Edge Cases You Need to Handle
- Original value equals zero: Division by zero makes standard percentage change undefined if the new value is not zero. If both original and new are zero, change can be treated as 0%.
- Negative starting values: In specialized contexts (for example, net losses), the formula still works mathematically, but interpretation can be tricky. Always add context when presenting results.
- Very small denominators: Tiny original values can create huge percentage swings. This may be mathematically correct but can look misleading without the raw numbers.
Common Mistakes and How to Avoid Them
- Using the new value as denominator. Correct denominator is the original value.
- Confusing absolute change with percent change. Absolute change from 80 to 100 is +20, while percent change is +25%.
- Forgetting signs. A negative result indicates decrease. Do not remove signs before interpreting direction.
- Rounding too early. Keep extra decimal precision until the final step, then round for display.
- Mixing units. Compare values measured in the same unit and time frame.
How to Reverse the Problem
Sometimes you know the original value and percentage change and want the new value.
- New value after increase: Original × (1 + p/100)
- New value after decrease: Original × (1 – p/100)
Example: If revenue is $50,000 and increases by 12%, new revenue is 50,000 × 1.12 = $56,000.
For a decrease of 12%, it becomes 50,000 × 0.88 = $44,000.
Business, Finance, and Daily-Life Applications
In business, percentage change helps compare growth across products of different sizes. A product that grew from 100 to 200 units grew 100%, while another that rose from 10,000 to 10,500 grew only 5%, even though the second product added more units. In investing, percentage returns normalize performance so portfolios of different sizes can be compared fairly. In personal budgeting, knowing percentage change in rent, utilities, or groceries helps identify which category is driving overall expense inflation.
In education, test score improvements are often communicated as percentages to show progress relative to a baseline. In healthcare and public policy, percentage changes are used for trends like disease incidence, vaccination coverage, and mortality rates. In each case, the goal is consistent: understand not only that a value changed, but how significant that change is relative to where it began.
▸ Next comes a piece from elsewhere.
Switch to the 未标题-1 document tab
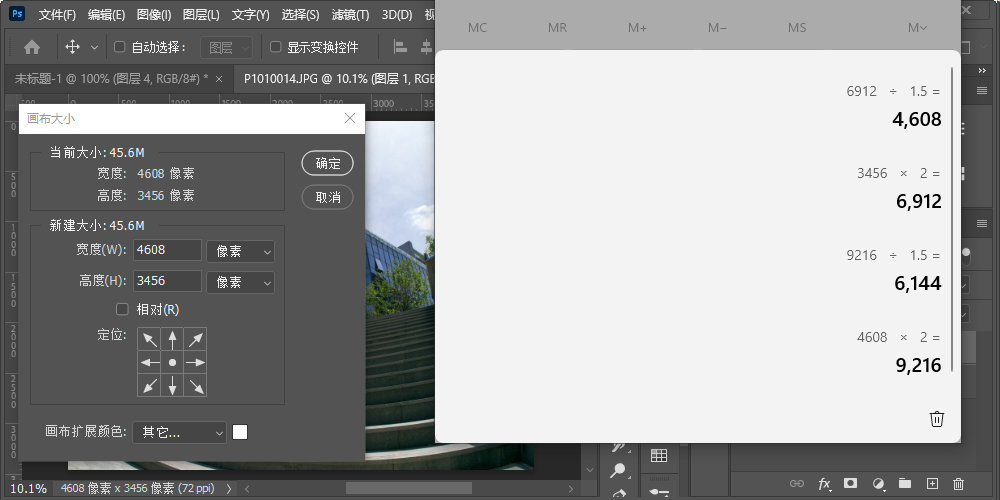The image size is (1000, 500). [x=111, y=78]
Spreadsheet Formulas You Can Use
If your original value is in cell A2 and new value is in B2:
- Excel or Google Sheets: =(B2-A2)/A2
- Format the result as a percentage.
- Use IFERROR to guard against divide-by-zero, for example: =IFERROR((B2-A2)/A2,”N/A”)
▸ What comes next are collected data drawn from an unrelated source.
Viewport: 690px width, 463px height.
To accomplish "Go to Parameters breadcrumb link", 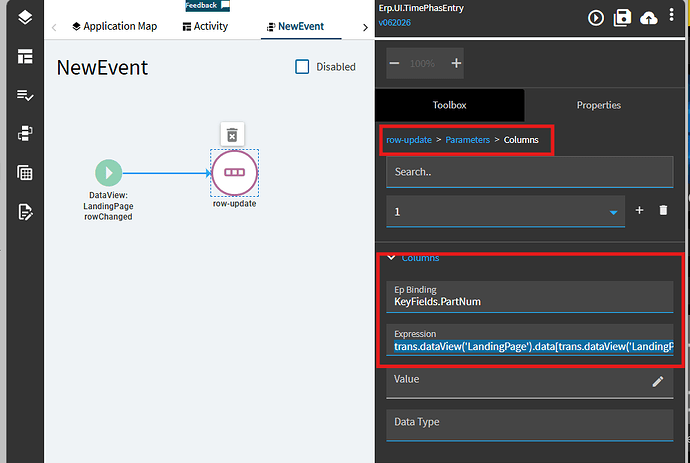I will pyautogui.click(x=467, y=140).
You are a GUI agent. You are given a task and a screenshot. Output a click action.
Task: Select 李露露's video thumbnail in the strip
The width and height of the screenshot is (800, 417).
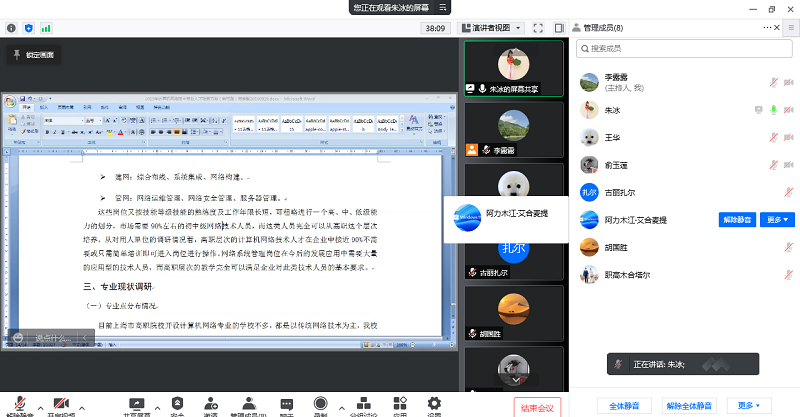[514, 130]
This is useful for monthly dashboards, sales reports, and performance summaries where percentage changes are recalculated automatically as new data arrives.
Quick Interpretation Guide
- Positive percentage: growth, gain, increase.
- Negative percentage: decline, loss, decrease.
- Near zero: little to no change.
- Large percentages from tiny baselines: verify context before drawing conclusions.
Authoritative Public Data Sources
For trustworthy datasets where percentage change calculations are frequently used, see:
- U.S. Bureau of Labor Statistics (BLS): Calculating Percent Changes
- U.S. Census Bureau: National Population Estimates
- U.S. Bureau of Economic Analysis (BEA): GDP Data
Final Takeaway
To calculate percentage increase or decrease between two numbers, always start with the same reliable process: subtract to find change, divide by the original value, and multiply by 100. Then interpret the sign. This single method works across finance, economics, operations, and everyday decisions. If you pair this understanding with a calculator and clear reporting style, you will avoid common percentage errors and communicate trends with confidence.